Question

Find the indicated probabilities and interpret the results. The mean MCAT total score in a recent year is $$500 .$$ A random sample of 32 MCAT total scores is selected. What is the probability that the mean score for the sample is (a) less than 503, (b) more than 502, and (c) between 498 and $$501 ?$$ Assume $$\sigma=10.6$$. (Source: Association of American Medical Colleges)

Answer

## Question1:

**step1 Understand the Problem and Central Limit Theorem**

The problem asks for probabilities related to the mean score of a sample of MCAT scores. We are given the population mean, the population standard deviation, and the sample size. Since we are dealing with the mean of a sample, we use a statistical concept called the Central Limit Theorem.

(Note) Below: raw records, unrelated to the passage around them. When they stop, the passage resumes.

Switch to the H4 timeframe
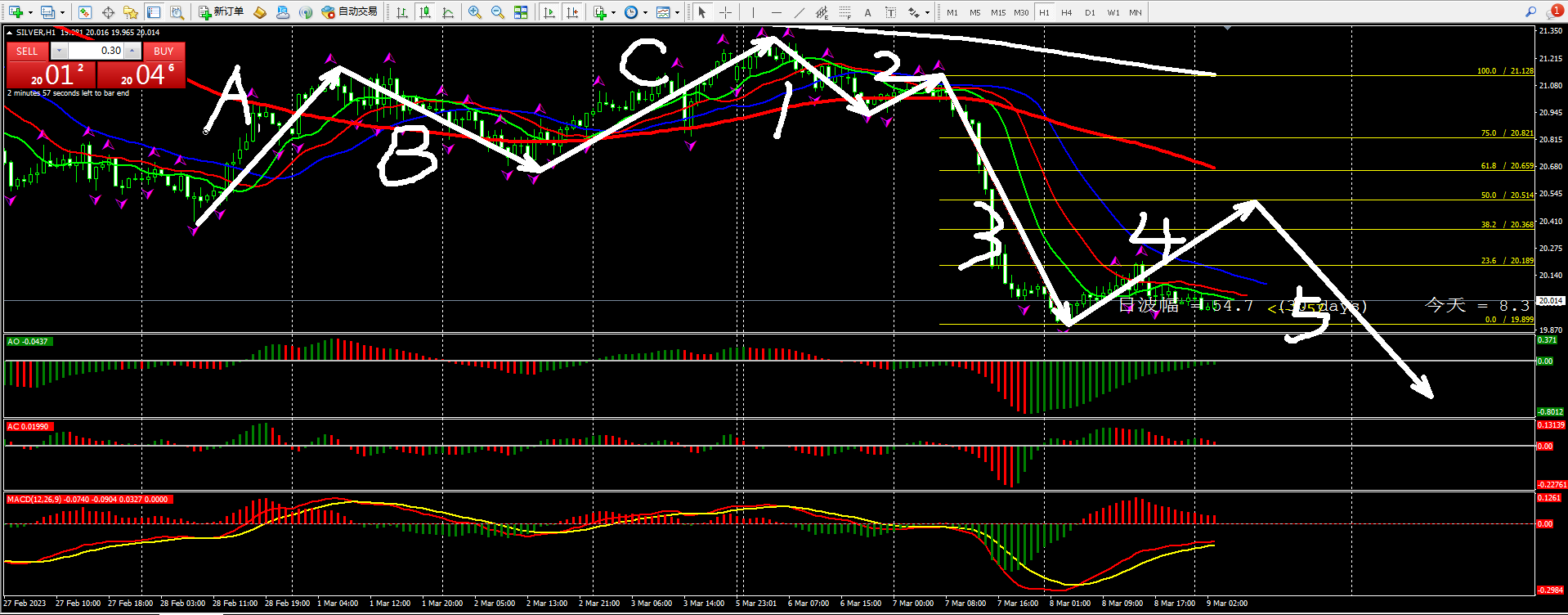Screen dimensions: 1568x615 pos(1066,12)
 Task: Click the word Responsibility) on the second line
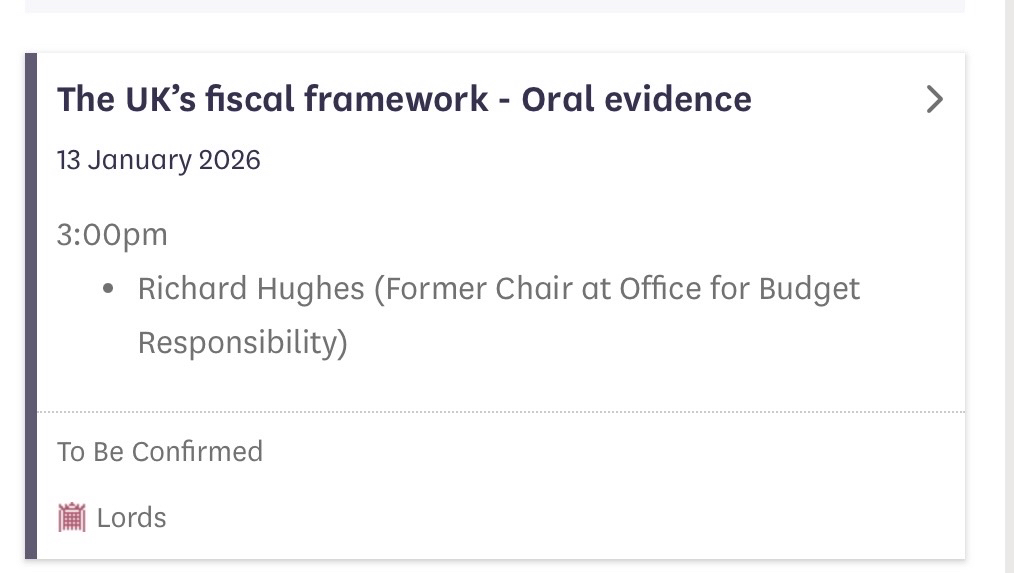[242, 343]

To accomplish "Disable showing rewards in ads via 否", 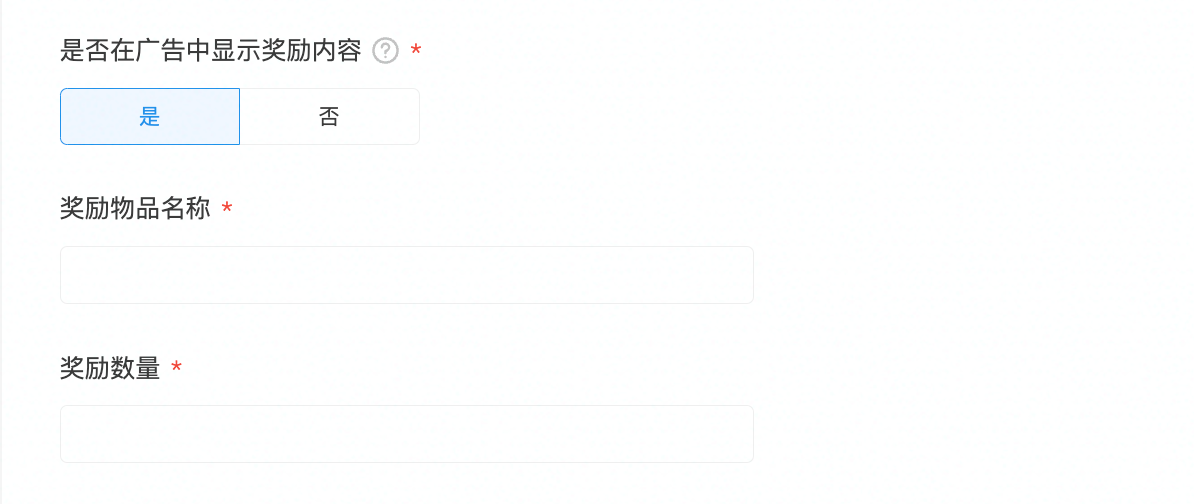I will [329, 117].
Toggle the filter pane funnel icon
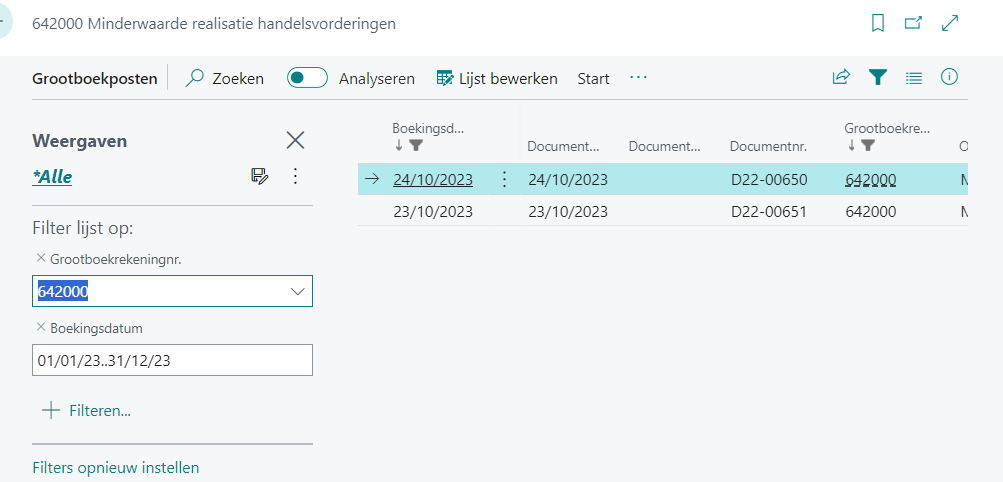Image resolution: width=1003 pixels, height=482 pixels. click(877, 77)

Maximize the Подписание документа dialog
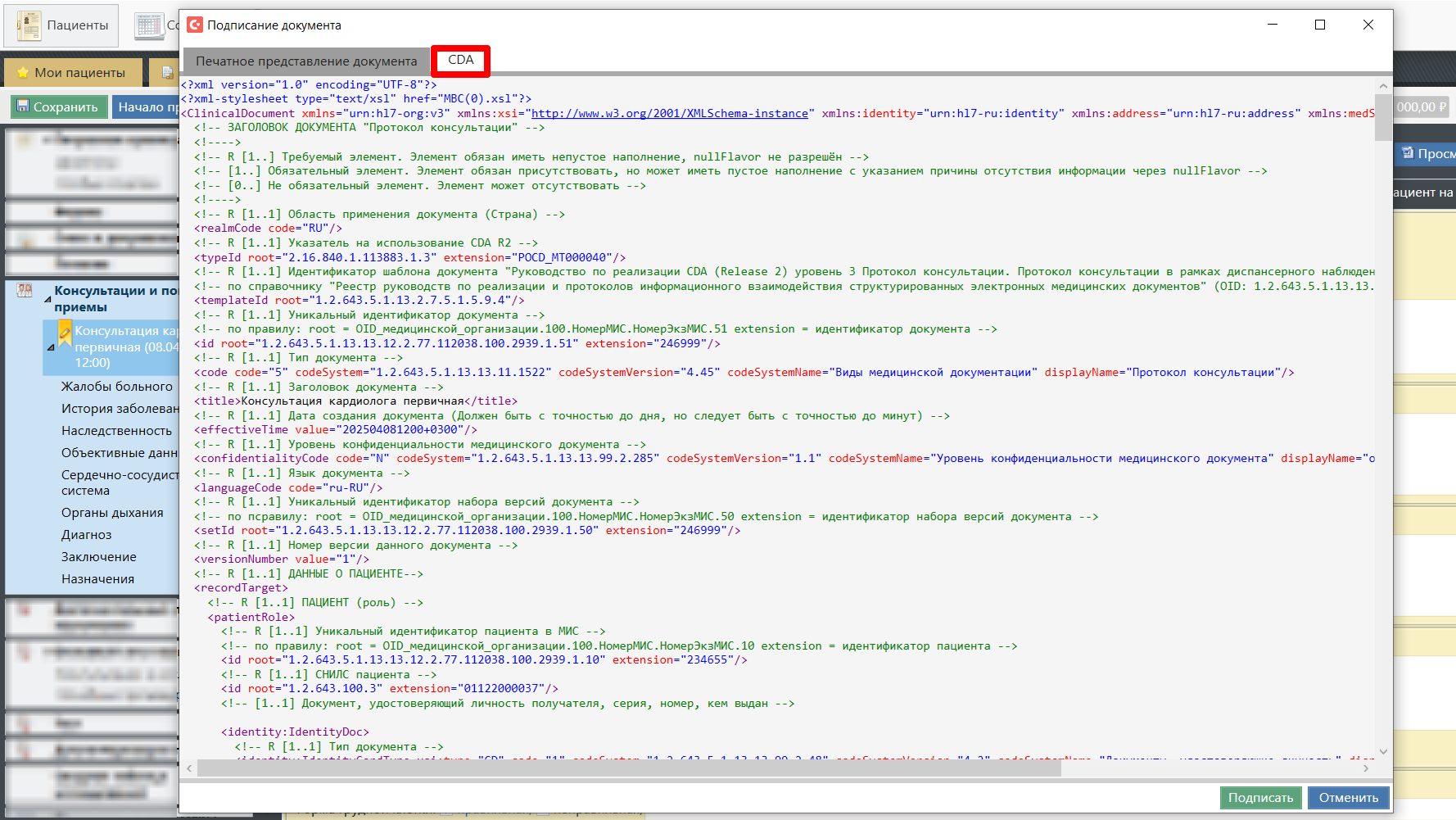point(1319,25)
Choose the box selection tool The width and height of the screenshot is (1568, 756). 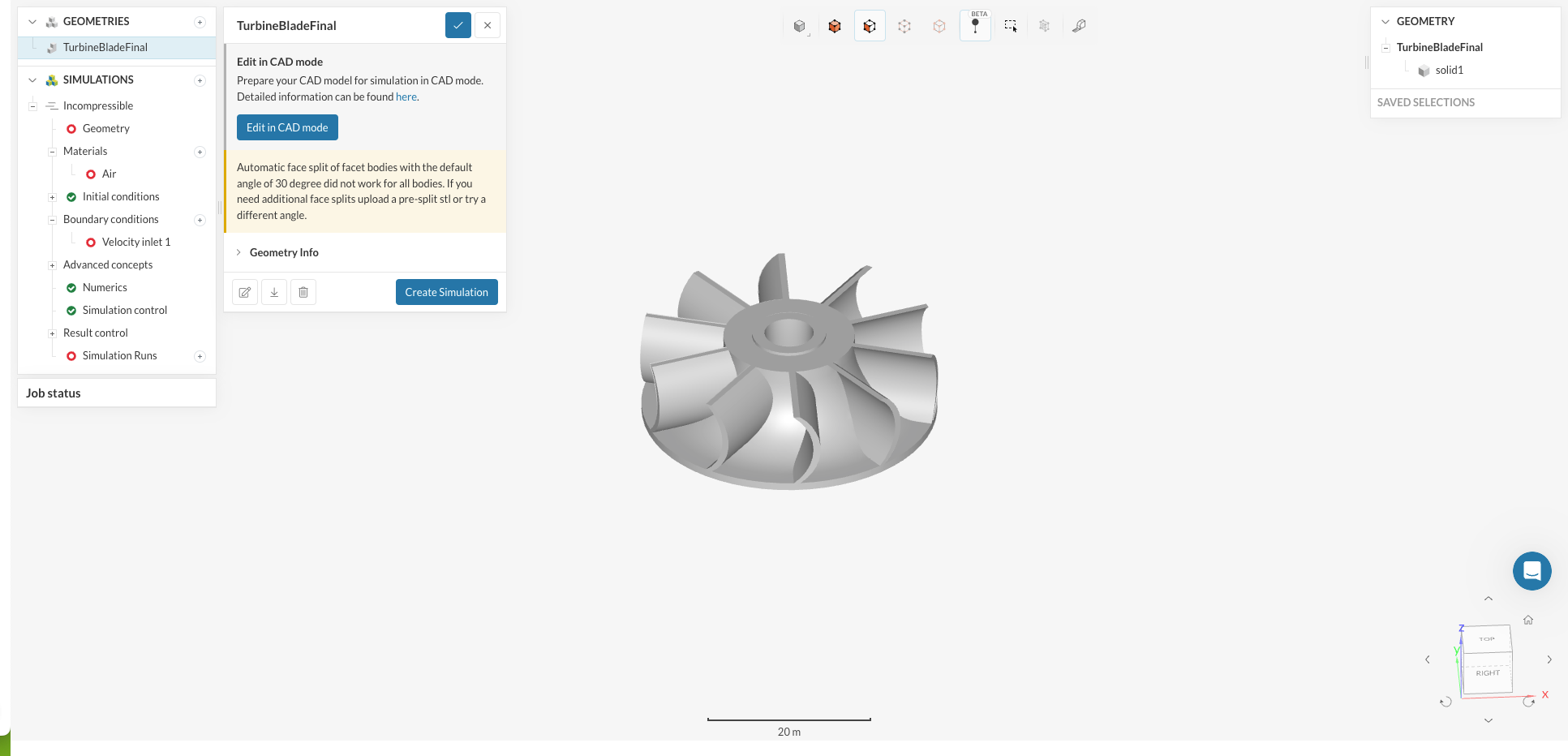coord(1010,26)
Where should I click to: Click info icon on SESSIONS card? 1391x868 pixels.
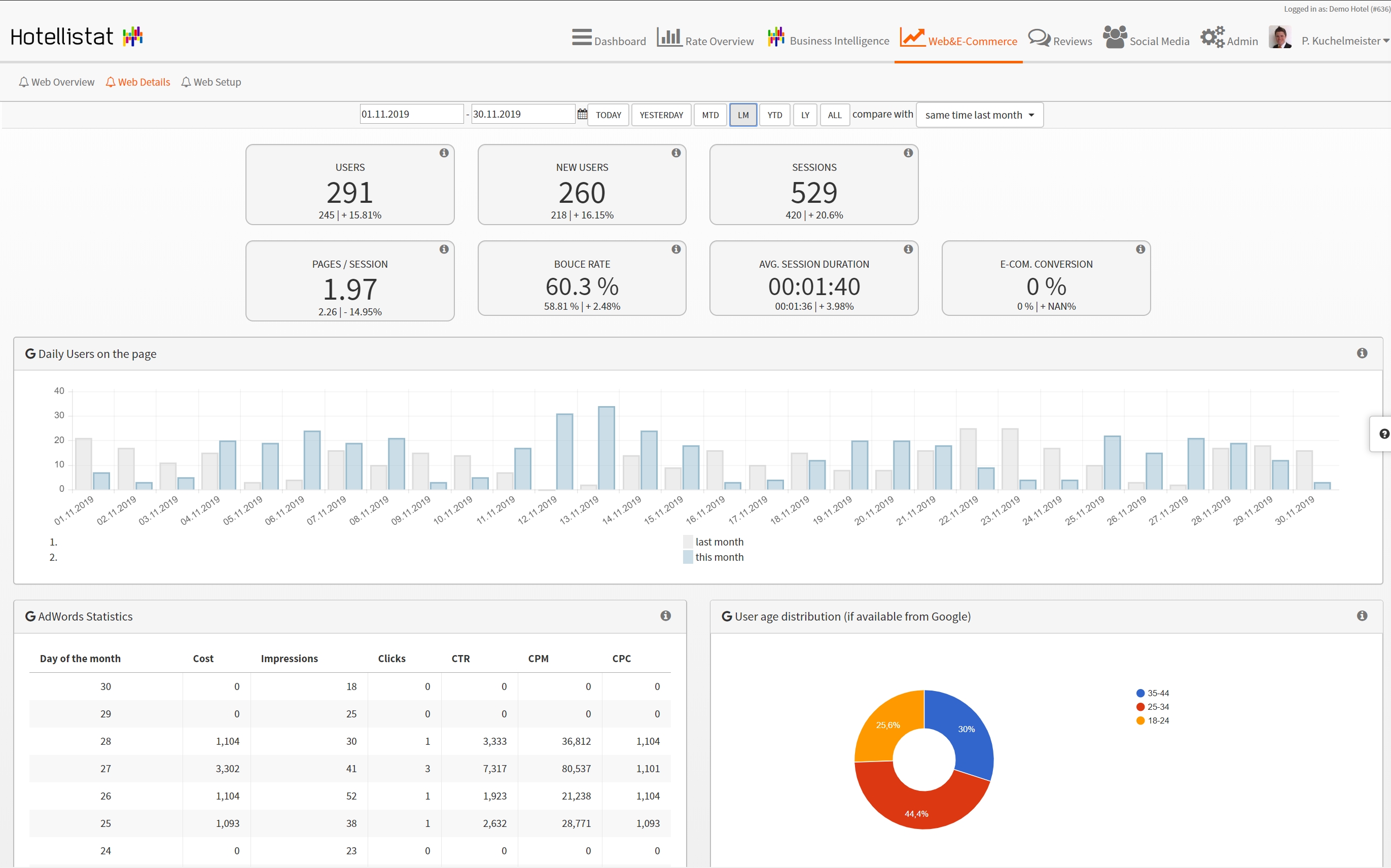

The Central Limit Theorem states that if the sample size is large enough (typically 30 or more), the distribution of sample means will be approximately normal, regardless of the shape of the population distribution. This allows us to use the properties of the normal distribution to find probabilities.

**step2 Calculate the Standard Error of the Mean**

When working with sample means, we need to calculate the standard deviation of these sample means, which is called the standard error of the mean. It tells us how much the sample mean is expected to vary from the population mean. We calculate it by dividing the population standard deviation by the square root of the sample size.

$$\text{Standard Error of the Mean } (\sigma_{\bar{x}}) = \frac{\text{Population Standard Deviation } (\sigma)}{\sqrt{\text{Sample Size } (n)}}$$

Given: Population Standard Deviation $$\sigma = 10.6$$, Sample Size $$n = 32$$.

$$\sigma_{\bar{x}} = \frac{10.6}{\sqrt{32}}$$

First, calculate the square root of the sample size:

$$\sqrt{32} \approx 5.656854$$

Now, calculate the standard error:

$$\sigma_{\bar{x}} = \frac{10.6}{5.656854} \approx 1.87383$$

For the following calculations, we will use an approximate value of 1.8738 for the standard error of the mean.

## Question1.a:

**step1 Convert the Sample Mean to a Z-score**

To find the probability that the sample mean is less than 503, we first convert this value into a Z-score. A Z-score represents how many standard errors a particular sample mean is away from the population mean. This standardization allows us to use a standard normal distribution table (Z-table) to find the corresponding probability.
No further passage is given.